“Safeco ensures due process by not penalizing government contractors for mere negligence. It does so while accomplishing Congress’s goal of ensuring that companies do not bury their heads in the sand when submitting claims for reimbursement.”
—John Masslon, WLF Senior Litigation Counsel
Click here for WLF’s brief.
WASHINGTON, DC—Washington Legal Foundation (WLF) today filed an amicus curiae brief urging the U.S. Court of Appeals for the Seventh Circuit to protect defendants’ due-process rights in False Claims Act cases. Adopting the position taken by every court of appeals to consider the issue, the U.S. District Court for the Central District of Illinois held that the test for willfulness announced by the Supreme Court in Safeco applies in FCA actions. WLF’s brief urges affirming that decision.
The appeal arises from two pharmacists’ qui tam lawsuit against their former employer—Supervalu. The relators claim that Supervalu “knowingly” submitted false claims for reimbursement by state and federal healthcare programs. Before a 2016 Seventh Circuit decision clarifying the effect of price-matching programs on a drug’s “usual and customary price,” Supervalu excluded participants in its price-match program when calculating usual and customary prices. The relators argue that omission constituted knowingly submitting false claims.

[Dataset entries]
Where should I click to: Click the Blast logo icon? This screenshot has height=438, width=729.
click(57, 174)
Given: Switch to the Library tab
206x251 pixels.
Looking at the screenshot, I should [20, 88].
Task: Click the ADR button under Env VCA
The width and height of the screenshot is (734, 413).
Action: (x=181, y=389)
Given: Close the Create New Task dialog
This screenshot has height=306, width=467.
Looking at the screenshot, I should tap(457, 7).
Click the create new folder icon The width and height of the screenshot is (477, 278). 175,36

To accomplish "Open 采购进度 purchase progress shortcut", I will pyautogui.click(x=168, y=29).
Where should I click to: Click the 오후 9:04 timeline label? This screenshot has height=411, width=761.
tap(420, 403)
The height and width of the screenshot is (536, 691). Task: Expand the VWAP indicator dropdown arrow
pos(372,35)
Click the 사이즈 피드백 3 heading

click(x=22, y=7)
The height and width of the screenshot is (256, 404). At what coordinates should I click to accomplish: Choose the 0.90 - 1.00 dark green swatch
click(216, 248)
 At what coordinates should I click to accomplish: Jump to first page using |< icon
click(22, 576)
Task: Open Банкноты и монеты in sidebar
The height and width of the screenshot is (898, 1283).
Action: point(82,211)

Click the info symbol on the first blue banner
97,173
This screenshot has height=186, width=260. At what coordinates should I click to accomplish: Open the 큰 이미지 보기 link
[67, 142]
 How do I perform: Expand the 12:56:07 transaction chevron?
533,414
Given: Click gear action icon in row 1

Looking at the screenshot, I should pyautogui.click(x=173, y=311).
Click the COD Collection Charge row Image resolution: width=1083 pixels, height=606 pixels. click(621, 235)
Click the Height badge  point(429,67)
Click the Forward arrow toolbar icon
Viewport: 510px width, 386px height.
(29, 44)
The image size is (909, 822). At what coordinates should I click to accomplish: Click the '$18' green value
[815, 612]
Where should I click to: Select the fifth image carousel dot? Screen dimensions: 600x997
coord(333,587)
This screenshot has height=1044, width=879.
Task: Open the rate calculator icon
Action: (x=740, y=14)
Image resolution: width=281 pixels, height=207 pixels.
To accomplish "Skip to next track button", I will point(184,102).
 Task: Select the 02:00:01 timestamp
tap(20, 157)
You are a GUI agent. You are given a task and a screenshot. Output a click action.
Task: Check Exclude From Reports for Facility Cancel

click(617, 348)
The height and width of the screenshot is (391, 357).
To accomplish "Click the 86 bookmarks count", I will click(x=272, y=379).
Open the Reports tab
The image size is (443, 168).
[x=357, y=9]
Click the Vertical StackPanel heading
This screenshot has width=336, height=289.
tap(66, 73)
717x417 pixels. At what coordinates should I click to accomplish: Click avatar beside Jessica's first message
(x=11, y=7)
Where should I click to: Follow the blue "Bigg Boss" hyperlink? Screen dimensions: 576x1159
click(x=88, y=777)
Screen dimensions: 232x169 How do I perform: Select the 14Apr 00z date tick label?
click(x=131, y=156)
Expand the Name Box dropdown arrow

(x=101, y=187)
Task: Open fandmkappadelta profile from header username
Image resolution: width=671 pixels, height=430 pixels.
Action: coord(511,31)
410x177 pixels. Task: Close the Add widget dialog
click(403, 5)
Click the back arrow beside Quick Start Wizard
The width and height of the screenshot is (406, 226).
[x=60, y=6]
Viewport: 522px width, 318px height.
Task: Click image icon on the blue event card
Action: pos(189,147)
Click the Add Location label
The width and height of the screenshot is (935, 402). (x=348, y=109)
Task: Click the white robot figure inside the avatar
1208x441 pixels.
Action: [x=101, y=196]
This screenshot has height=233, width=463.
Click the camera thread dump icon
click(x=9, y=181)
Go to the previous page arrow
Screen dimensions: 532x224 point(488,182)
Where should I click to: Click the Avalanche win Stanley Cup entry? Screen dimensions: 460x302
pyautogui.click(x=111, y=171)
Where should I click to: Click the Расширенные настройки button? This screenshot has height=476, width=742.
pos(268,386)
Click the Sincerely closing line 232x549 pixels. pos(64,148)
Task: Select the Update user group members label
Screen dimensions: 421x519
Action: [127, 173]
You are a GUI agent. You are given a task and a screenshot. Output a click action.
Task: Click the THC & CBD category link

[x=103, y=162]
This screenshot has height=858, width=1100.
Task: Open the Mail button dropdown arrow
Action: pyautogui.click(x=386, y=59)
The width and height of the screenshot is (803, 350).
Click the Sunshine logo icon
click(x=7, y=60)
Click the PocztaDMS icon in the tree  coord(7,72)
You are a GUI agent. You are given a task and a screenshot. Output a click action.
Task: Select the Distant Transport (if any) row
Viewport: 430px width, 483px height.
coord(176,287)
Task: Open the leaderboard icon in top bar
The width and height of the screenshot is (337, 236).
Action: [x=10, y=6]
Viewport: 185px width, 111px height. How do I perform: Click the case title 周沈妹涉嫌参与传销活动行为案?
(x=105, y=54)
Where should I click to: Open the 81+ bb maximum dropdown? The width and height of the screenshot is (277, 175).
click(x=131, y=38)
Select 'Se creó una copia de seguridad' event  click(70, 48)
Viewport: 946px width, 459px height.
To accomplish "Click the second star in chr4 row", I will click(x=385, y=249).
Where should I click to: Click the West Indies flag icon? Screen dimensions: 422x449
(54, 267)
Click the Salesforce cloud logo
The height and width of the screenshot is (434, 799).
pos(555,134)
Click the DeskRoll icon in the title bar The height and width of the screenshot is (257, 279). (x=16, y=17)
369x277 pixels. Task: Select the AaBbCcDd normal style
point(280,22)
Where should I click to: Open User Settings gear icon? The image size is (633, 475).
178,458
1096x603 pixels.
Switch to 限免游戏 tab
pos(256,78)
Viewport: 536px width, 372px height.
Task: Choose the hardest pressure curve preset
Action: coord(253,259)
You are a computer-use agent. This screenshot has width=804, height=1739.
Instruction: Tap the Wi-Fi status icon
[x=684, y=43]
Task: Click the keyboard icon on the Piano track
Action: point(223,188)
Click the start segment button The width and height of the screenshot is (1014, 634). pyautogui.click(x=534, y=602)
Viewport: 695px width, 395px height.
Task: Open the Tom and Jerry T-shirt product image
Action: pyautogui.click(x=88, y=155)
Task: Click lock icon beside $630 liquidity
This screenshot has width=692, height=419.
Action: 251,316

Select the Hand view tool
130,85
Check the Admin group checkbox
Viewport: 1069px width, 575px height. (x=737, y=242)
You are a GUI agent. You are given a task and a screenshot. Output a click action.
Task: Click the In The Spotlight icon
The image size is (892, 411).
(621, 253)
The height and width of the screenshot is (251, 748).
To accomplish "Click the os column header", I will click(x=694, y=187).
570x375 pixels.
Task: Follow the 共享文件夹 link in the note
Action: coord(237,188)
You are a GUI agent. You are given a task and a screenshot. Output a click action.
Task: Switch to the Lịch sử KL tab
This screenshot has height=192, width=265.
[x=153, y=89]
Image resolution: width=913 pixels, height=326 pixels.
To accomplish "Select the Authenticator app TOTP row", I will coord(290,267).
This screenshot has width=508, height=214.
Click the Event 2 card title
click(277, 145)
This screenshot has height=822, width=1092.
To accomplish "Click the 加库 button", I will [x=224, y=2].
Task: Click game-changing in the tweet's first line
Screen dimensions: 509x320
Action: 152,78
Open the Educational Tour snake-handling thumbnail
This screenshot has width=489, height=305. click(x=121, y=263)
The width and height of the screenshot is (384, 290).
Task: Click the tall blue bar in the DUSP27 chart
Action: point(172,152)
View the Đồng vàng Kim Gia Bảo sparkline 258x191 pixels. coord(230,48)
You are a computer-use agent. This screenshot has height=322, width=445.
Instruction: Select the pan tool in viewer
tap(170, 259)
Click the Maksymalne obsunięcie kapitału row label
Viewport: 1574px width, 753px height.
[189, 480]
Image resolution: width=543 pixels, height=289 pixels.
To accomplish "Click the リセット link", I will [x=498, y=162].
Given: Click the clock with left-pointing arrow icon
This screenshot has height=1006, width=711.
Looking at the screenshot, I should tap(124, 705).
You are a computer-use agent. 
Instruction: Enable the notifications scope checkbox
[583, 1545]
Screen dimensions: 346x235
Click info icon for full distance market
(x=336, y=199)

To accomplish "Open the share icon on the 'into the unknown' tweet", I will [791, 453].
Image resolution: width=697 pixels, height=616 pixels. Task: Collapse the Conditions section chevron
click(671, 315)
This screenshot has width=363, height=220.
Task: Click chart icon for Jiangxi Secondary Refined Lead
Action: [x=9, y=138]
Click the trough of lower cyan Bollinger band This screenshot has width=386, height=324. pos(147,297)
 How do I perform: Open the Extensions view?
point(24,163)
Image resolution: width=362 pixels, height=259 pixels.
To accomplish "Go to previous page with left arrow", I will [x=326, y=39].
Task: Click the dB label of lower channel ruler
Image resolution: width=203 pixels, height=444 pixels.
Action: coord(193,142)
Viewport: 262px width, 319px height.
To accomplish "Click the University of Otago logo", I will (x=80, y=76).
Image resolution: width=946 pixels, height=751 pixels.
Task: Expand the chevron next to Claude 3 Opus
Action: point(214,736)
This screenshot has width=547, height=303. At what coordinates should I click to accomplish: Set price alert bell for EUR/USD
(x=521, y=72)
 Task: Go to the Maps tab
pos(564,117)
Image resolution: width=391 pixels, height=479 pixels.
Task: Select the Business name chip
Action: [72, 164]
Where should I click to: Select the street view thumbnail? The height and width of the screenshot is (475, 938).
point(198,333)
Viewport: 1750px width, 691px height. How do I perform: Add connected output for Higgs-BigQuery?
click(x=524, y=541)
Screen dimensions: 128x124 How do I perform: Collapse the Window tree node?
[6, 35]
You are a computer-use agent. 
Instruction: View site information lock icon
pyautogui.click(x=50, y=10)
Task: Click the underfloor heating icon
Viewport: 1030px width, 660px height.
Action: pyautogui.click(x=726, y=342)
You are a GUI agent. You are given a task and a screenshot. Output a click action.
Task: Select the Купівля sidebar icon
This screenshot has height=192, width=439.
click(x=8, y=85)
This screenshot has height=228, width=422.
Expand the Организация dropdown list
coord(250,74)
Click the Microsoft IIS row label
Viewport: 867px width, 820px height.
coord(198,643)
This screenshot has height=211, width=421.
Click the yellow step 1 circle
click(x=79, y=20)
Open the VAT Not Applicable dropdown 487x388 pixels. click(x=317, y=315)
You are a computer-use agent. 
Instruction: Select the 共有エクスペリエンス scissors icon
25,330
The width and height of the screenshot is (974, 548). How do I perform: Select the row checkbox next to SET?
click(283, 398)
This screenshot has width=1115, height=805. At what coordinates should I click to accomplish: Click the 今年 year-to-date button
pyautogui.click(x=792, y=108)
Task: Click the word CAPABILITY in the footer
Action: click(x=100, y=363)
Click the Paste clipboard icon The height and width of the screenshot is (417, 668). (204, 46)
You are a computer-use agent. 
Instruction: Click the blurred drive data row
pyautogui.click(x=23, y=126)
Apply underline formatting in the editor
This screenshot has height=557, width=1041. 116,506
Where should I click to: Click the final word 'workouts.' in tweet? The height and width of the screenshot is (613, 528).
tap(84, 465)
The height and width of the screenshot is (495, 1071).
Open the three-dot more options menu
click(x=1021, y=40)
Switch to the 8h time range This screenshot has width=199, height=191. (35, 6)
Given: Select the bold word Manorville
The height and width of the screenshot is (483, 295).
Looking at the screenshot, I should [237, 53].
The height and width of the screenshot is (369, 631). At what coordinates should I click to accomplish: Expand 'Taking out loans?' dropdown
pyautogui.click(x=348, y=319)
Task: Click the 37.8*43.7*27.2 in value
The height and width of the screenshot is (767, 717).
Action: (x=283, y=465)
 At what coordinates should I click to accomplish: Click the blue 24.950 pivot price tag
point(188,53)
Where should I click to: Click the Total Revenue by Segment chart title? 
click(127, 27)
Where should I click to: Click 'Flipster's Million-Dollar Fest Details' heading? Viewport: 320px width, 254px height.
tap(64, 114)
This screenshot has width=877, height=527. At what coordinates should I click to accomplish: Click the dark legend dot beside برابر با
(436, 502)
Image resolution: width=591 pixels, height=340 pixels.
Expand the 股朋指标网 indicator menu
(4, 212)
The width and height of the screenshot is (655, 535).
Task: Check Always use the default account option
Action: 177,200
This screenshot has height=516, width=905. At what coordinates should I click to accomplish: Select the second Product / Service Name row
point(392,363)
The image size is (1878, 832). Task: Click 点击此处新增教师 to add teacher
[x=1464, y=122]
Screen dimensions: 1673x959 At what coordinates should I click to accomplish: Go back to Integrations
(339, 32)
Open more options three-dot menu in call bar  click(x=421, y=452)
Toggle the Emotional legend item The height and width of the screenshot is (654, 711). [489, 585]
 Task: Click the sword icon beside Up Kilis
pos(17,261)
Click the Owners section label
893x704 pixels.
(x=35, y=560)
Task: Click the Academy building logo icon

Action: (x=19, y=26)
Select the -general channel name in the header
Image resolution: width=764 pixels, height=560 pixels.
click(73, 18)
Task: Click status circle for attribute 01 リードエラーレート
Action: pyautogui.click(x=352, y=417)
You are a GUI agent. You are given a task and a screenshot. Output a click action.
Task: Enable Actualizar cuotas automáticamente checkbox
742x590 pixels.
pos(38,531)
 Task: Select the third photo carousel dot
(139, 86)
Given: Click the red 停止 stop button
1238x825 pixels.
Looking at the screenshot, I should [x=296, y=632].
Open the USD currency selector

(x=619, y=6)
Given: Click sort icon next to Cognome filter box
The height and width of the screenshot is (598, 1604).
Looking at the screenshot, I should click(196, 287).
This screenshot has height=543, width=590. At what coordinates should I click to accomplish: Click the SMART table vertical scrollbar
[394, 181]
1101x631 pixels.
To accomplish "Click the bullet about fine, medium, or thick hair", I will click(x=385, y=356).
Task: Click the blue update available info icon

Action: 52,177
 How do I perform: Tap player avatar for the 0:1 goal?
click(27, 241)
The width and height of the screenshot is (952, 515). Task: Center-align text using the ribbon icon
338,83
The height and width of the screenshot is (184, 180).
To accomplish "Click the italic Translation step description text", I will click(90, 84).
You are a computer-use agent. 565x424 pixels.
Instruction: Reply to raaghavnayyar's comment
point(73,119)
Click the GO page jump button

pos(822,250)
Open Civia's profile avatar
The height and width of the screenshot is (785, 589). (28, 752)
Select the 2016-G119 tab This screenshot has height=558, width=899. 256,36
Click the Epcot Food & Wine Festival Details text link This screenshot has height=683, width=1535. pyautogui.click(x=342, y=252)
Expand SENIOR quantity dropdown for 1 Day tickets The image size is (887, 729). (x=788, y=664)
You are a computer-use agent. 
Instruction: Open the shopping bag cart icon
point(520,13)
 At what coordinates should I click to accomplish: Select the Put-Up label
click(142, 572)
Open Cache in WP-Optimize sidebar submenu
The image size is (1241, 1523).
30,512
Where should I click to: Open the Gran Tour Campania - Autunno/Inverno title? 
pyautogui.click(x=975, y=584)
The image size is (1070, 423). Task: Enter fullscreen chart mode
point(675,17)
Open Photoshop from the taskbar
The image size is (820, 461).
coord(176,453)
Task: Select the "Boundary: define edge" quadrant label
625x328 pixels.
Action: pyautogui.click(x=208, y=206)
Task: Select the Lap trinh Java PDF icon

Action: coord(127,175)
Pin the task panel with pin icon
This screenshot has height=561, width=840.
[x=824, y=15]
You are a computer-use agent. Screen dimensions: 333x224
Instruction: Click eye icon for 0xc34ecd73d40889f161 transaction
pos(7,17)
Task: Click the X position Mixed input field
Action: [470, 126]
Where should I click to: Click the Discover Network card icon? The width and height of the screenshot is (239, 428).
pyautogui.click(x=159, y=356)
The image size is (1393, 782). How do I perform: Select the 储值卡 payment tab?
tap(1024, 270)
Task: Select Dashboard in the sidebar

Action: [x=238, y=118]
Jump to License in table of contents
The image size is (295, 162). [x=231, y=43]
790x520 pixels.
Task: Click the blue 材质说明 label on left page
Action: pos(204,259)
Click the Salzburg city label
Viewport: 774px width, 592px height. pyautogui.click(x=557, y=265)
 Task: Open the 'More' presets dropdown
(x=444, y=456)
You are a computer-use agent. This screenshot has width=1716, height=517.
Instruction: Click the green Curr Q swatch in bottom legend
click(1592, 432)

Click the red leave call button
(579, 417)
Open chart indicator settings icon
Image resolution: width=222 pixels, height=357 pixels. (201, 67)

▸ Check your understanding:
1: Reproduce the passage of the Washington Legal Foundation text from "The appeal arises" up to and including "submitting false claims.".
2: In the Washington Legal Foundation text, which company did the two pharmacists sue in their qui tam lawsuit?

▸ Responses to the exercise:
1:
The appeal arises from two pharmacists’ qui tam lawsuit against their former employer—Supervalu. The relators claim that Supervalu “knowingly” submitted false claims for reimbursement by state and federal healthcare programs. Before a 2016 Seventh Circuit decision clarifying the effect of price-matching programs on a drug’s “usual and customary price,” Supervalu excluded participants in its price-match program when calculating usual and customary prices. The relators argue that omission constituted knowingly submitting false claims.

2: Supervalu, their former employer.